Explain This is a question about definite integrals and how they relate to the bounds (the smallest and largest values) of a function. It's about understanding that the integral represents the area under a curve.

The solving step is:

Visualize the function: Let's imagine we're drawing a picture! Draw an x-axis and a y-axis.
Mark the interval: On the x-axis, mark points 'a' and 'b'. This is the part we're interested in, the interval [a, b].
Draw the curve: Now, imagine drawing our function f(x) as a wavy line or curve that starts at x=a and ends at x=b. Since f is continuous, it's a smooth line without any breaks or jumps.
Draw the bounds: The problem tells us that m ≤ f(x) ≤ M for all x between a and b. This means our curvy line f(x) is always above or touching a horizontal line y = m (the smallest value) and always below or touching another horizontal line y = M (the largest value).

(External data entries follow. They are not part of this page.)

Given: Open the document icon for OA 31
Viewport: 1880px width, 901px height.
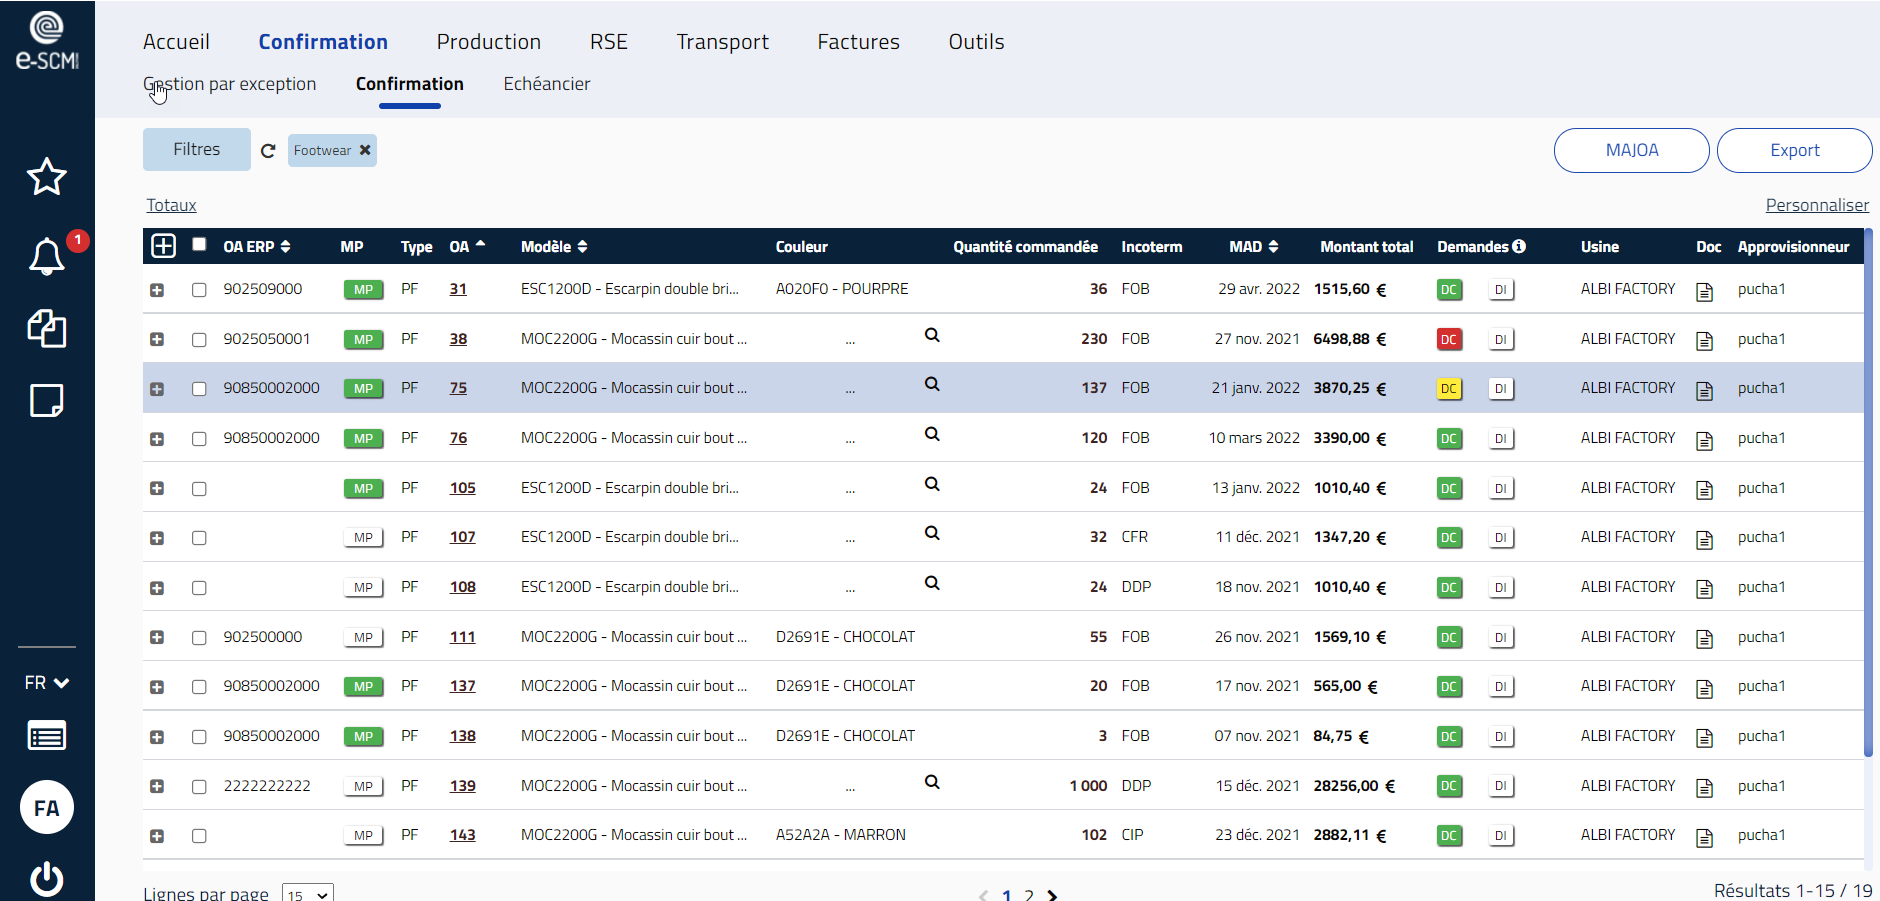Looking at the screenshot, I should (1704, 288).
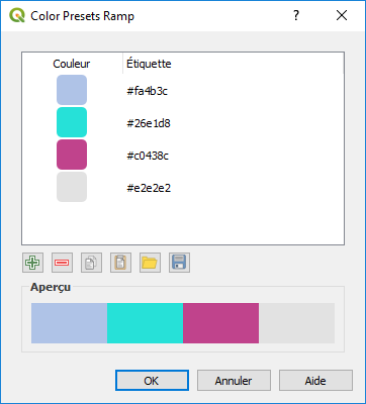Click the import colors folder icon

click(150, 263)
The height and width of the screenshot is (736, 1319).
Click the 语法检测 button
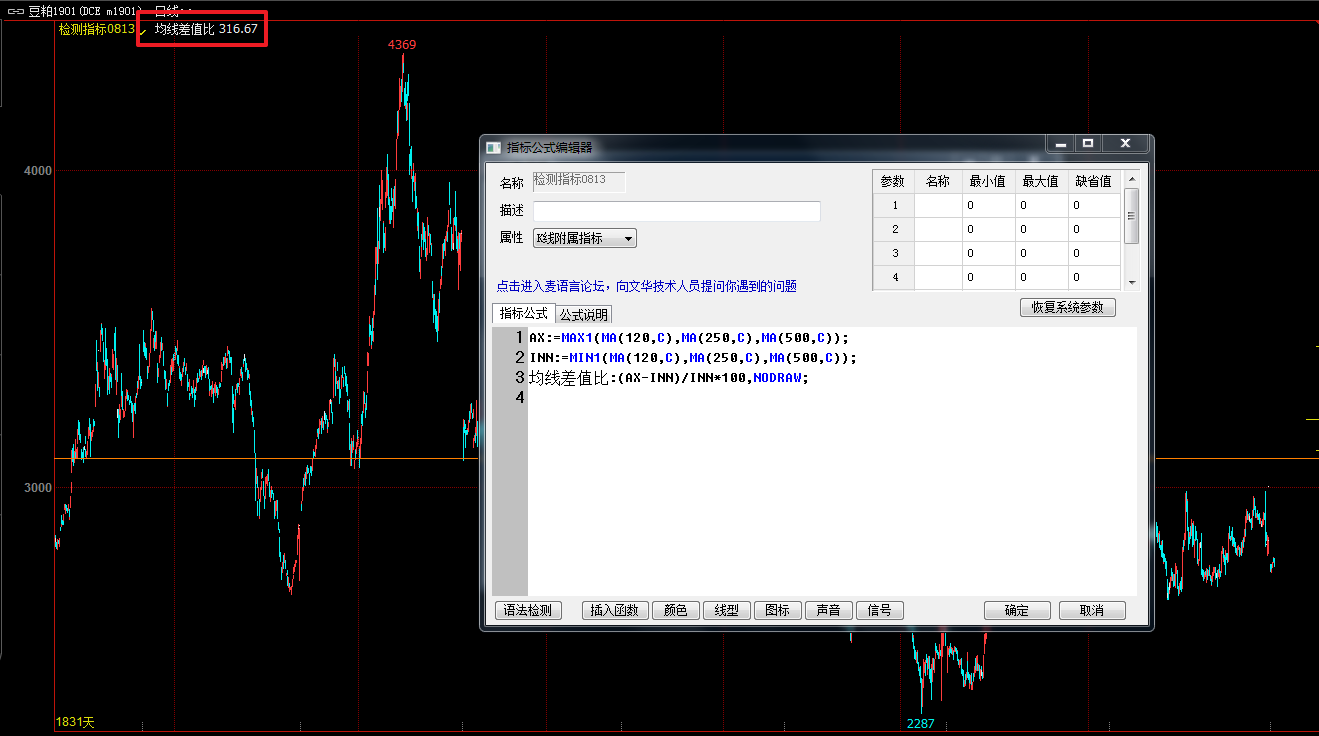[529, 611]
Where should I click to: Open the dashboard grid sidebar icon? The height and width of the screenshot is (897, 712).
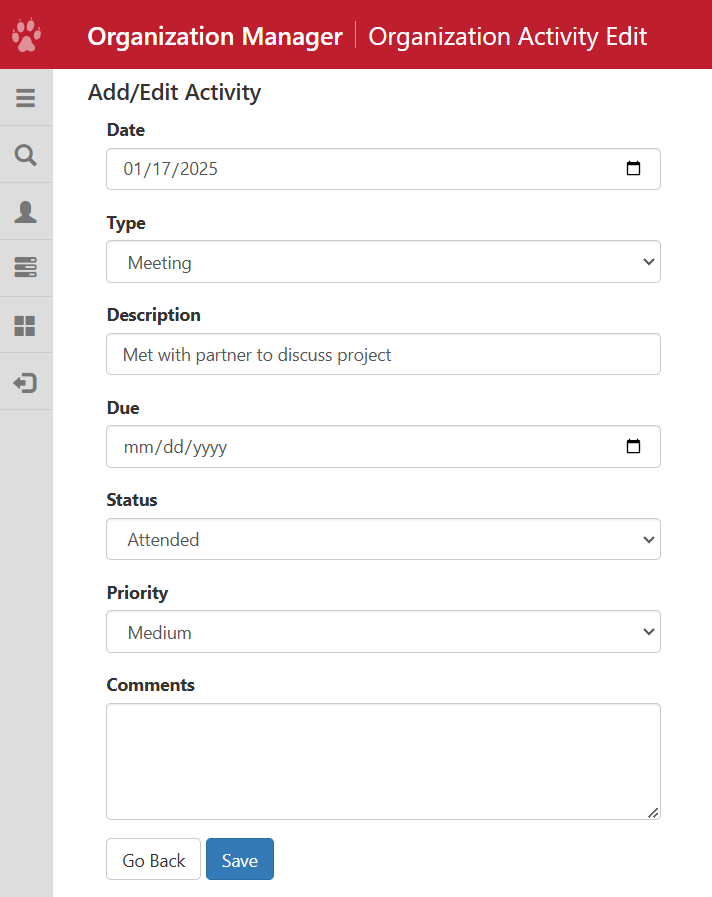tap(26, 326)
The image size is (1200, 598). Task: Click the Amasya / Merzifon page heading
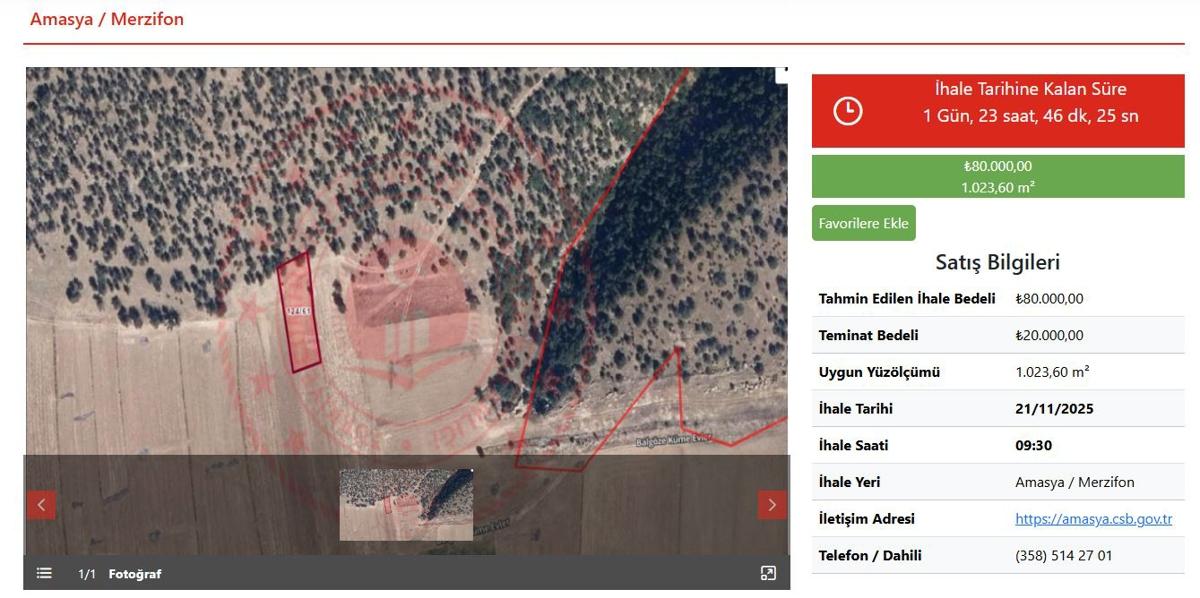(107, 19)
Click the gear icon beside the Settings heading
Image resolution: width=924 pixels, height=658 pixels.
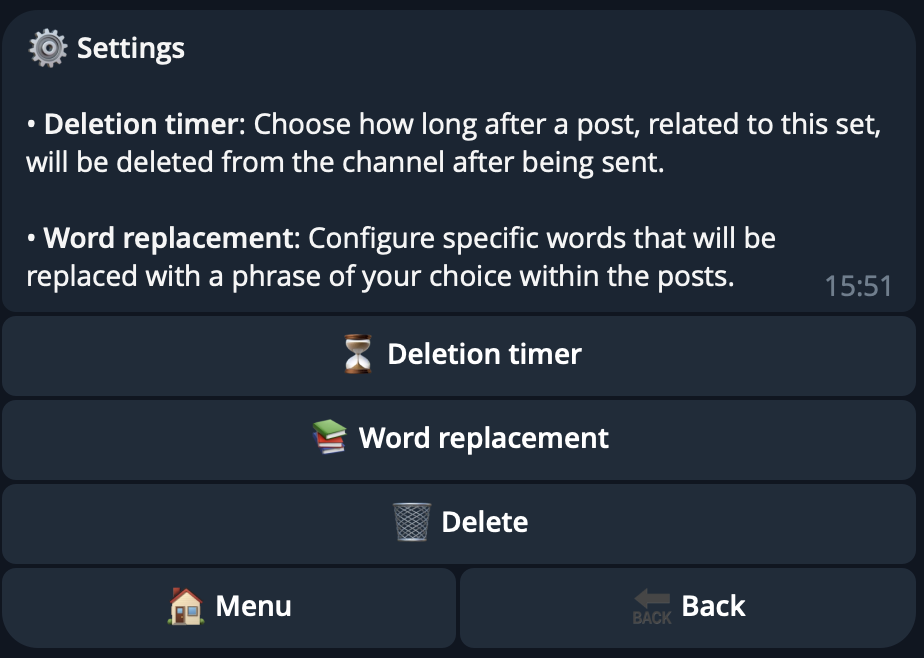point(47,48)
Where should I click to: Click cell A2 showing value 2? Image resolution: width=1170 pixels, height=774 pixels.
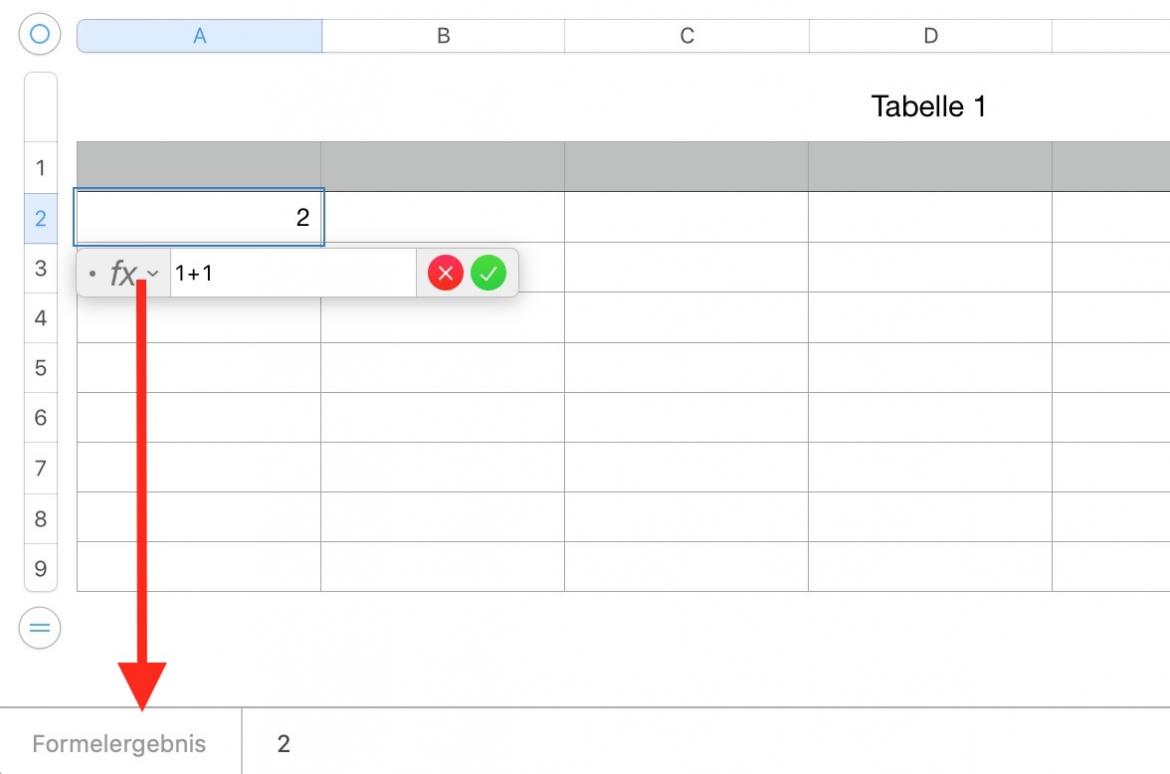199,217
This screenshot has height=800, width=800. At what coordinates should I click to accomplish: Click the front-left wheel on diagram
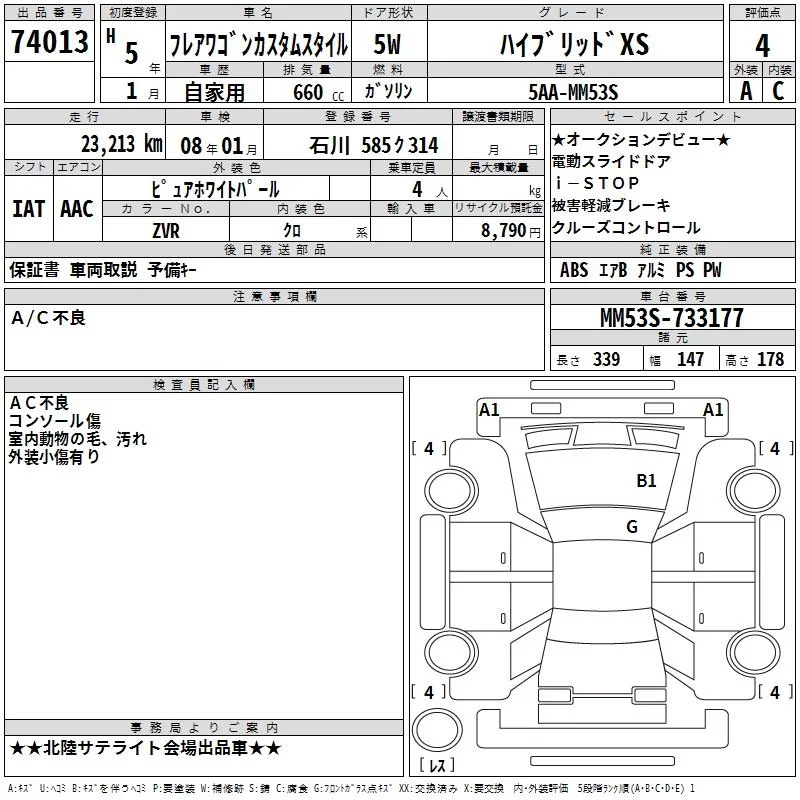click(451, 491)
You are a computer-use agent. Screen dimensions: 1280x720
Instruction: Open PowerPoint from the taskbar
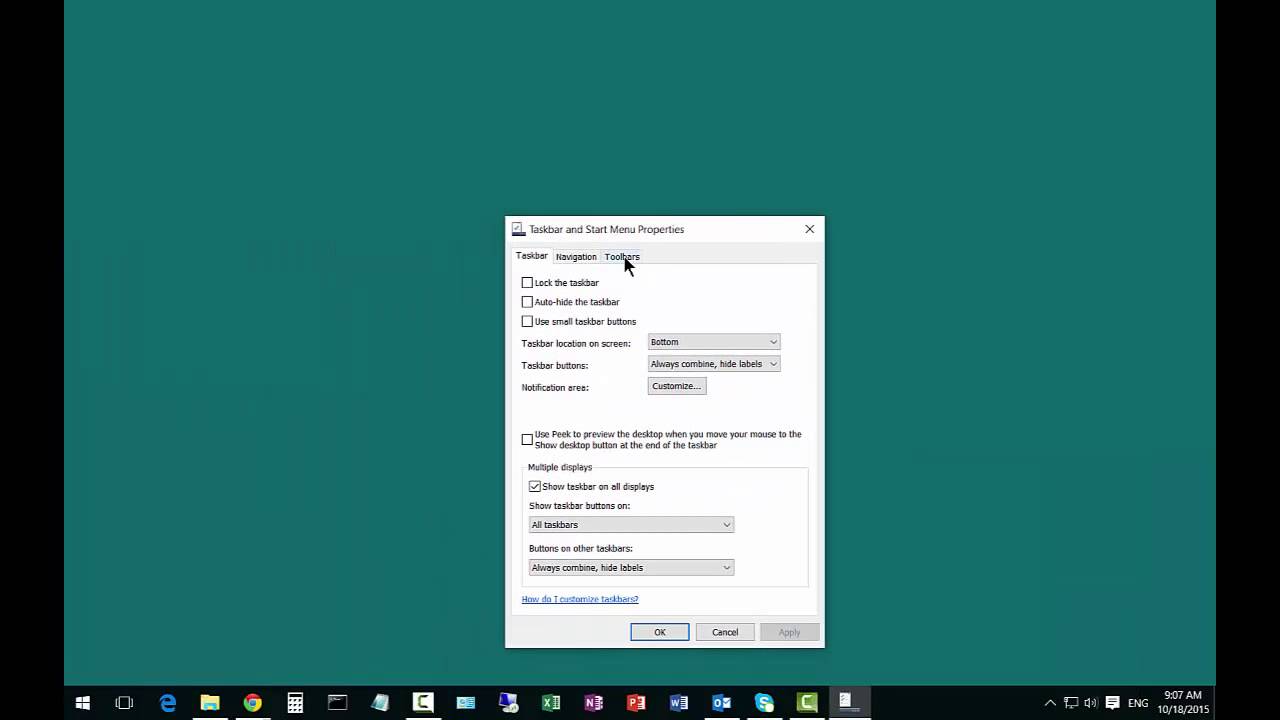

Think about areas: We know that the definite integral, ∫[a,b] f(x) dx, represents the area under the curve f(x) from a to b.
Compare with rectangles:
- Lower bound: Since our f(x) curve is always above or touching the line y = m, the area under f(x) must be bigger than or equal to the area of a rectangle that has height m and width (b-a). The area of this smaller rectangle is m * (b-a). So, we can say: m(b-a) ≤ ∫[a,b] f(x) dx.
- Upper bound: Likewise, since our f(x) curve is always below or touching the line y = M, the area under f(x) must be smaller than or equal to the area of a rectangle that has height M and width (b-a). The area of this bigger rectangle is M * (b-a). So, we can say: ∫[a,b] f(x) dx ≤ M(b-a).
Put it all together: When we combine these two ideas, we see that the area under f(x) is "sandwiched" right in between the areas of these two rectangles: m(b-a) ≤ ∫[a,b] f(x) dx ≤ M(b-a). And that's exactly what we needed to prove!